The intellectual merit of this project is in the advancement and utilization of an analytical Green function method to make reasonable predictions of topographic internal tide scattering in the deep ocean. The method, which the PI has already used for internal tide generation studies, is not subject to many of the idealizations of previous theoretical approaches (e.g. infinitesimal topography and/or constant stratification). The theoretical model will be validated through comparison with laboratory experiments that employ a novel internal tide generator; a proof-of-concept experiment has already been performed to demonstrate the feasibility of the experimental program (Peacock et al. 2010). The work will be integrated with the field studies and numerical simulations of the NSF-funded EXITS program.
The primary broader impact of this research is a robust and quantitative assessment of the efficiency of deep ocean topographic scattering of low mode internal tides. The analytical method, validated by laboratory experiments, will provide a benchmark for testing numerical models and interpreting field data; it will also be integrated into a MATLAB code called iTide that will be made freely available to oceanographers. The project will support the training of a postdoctoral researcher and an undergraduate MIT researcher. The theoretical method and experimental results will be incorporated in graduate and undergraduate courses on wave mechanics, fluid mechanics and instrumentation. The results of this study will be disseminated through journal articles, invited seminars and the PI?s website. A workshop on internal waves at the Aspen Center for Physics will be proposed.

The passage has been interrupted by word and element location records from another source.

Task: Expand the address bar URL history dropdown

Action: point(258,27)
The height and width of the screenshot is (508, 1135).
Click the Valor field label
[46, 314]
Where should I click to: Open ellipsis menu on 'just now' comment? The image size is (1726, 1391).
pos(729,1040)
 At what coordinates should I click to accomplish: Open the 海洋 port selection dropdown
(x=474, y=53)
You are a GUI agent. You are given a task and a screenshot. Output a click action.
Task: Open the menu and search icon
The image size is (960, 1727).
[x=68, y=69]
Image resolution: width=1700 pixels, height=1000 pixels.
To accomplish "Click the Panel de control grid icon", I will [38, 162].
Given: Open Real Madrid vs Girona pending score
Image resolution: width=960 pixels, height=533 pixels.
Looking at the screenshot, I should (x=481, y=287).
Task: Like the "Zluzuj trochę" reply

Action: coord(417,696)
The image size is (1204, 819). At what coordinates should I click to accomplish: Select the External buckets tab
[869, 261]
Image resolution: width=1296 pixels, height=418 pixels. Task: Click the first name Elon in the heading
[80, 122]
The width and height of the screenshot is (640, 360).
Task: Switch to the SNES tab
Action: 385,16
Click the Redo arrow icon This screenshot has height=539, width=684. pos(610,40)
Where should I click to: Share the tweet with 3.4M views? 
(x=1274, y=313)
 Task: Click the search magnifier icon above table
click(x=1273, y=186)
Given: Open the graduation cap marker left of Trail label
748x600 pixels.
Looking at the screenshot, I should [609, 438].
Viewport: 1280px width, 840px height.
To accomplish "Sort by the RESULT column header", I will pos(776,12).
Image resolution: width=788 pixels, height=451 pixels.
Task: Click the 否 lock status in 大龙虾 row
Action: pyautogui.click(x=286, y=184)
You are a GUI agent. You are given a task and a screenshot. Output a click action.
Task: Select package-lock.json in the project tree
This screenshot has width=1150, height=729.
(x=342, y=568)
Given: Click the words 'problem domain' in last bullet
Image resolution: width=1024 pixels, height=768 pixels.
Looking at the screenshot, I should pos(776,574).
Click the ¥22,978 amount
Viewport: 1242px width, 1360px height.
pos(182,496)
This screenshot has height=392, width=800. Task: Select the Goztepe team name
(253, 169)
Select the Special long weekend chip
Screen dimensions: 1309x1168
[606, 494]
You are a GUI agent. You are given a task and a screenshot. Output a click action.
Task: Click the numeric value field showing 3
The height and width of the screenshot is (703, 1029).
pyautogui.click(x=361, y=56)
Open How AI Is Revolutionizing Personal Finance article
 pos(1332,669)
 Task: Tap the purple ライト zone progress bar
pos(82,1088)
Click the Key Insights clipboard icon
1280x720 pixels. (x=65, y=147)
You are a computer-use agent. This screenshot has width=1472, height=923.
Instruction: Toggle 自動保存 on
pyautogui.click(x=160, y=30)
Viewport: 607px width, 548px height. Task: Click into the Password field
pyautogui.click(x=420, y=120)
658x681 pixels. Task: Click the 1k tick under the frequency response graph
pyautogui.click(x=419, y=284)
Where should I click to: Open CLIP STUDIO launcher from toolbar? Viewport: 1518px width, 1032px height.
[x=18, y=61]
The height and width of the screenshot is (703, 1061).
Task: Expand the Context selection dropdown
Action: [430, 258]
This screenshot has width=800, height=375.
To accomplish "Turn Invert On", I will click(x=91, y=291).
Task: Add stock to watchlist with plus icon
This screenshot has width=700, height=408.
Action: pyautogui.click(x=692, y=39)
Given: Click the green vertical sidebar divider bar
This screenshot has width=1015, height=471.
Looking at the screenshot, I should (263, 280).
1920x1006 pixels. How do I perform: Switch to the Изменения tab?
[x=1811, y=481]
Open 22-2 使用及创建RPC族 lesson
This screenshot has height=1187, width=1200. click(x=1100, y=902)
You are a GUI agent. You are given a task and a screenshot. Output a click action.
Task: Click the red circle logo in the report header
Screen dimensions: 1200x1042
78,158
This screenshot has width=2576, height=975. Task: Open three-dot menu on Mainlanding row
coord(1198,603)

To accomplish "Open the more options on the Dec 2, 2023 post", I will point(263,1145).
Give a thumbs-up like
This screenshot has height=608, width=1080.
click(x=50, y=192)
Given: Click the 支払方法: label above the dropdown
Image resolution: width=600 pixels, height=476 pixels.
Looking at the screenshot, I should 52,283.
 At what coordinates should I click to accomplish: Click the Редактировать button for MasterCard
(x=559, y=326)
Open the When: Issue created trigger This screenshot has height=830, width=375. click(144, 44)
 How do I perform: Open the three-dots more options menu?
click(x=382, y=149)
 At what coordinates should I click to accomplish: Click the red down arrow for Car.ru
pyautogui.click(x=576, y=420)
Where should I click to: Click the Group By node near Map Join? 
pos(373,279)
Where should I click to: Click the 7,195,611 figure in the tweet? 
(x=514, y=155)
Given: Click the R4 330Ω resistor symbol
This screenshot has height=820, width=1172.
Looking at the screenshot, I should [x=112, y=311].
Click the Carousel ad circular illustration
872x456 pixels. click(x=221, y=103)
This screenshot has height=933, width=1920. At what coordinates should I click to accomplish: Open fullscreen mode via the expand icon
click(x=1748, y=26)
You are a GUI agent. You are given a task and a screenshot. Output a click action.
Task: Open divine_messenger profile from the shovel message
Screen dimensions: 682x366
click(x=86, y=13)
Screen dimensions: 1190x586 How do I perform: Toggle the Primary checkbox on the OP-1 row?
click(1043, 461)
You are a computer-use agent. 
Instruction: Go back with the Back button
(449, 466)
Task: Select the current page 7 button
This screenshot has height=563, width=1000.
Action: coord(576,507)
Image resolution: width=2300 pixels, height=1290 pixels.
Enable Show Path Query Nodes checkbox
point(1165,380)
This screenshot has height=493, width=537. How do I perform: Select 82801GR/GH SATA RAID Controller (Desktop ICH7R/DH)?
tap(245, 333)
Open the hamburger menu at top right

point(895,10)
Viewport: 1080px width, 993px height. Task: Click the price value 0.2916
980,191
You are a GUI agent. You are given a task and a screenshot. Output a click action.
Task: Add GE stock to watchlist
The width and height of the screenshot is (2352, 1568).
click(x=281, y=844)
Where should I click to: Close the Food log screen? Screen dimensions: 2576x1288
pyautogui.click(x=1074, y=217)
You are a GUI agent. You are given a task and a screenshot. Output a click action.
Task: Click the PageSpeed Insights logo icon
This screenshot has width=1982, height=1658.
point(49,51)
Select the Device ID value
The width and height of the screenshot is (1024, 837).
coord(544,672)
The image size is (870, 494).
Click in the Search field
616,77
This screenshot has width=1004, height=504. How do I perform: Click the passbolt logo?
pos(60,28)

This project is focused on a study of the scattering of internal waves - waves in the ocean density structure - by the sea floor topography. Of particular interest is the efficiency of sea floor topography in scattering energy from long to short wave length internal tides (internal waves at the tidal frequency), the latter being more amenable to instability and mixing processes. We developed an advanced analytical model to investigate this process and found that although typical small amplitude topography on the ocean floor is relatively inefficient at inducing scattering, modest amplitude topography that is around half the ocean depth is quite efficient. This is significant because it means that one only needs one significant topographic feature in the path of a propagating internal tide to extract substantial energy that can potentially drive instability and mixing in the ocean. Thus, scattering by deep ocean topography can be an important process, particularly in regions with many seamounts, such as the Western Pacific. These results were verified by comparisons with numerical simulations, and a software code called iTides has been made publicly available. Members of the project also participated in the NSF funded field study entitled Experimental Study of Internal Tide Scattering (EXITS) and are currently involved in supporting the data analysis. As a by-product of this project, a new method to analyze the modal structure of ocean internal wave data was also produced.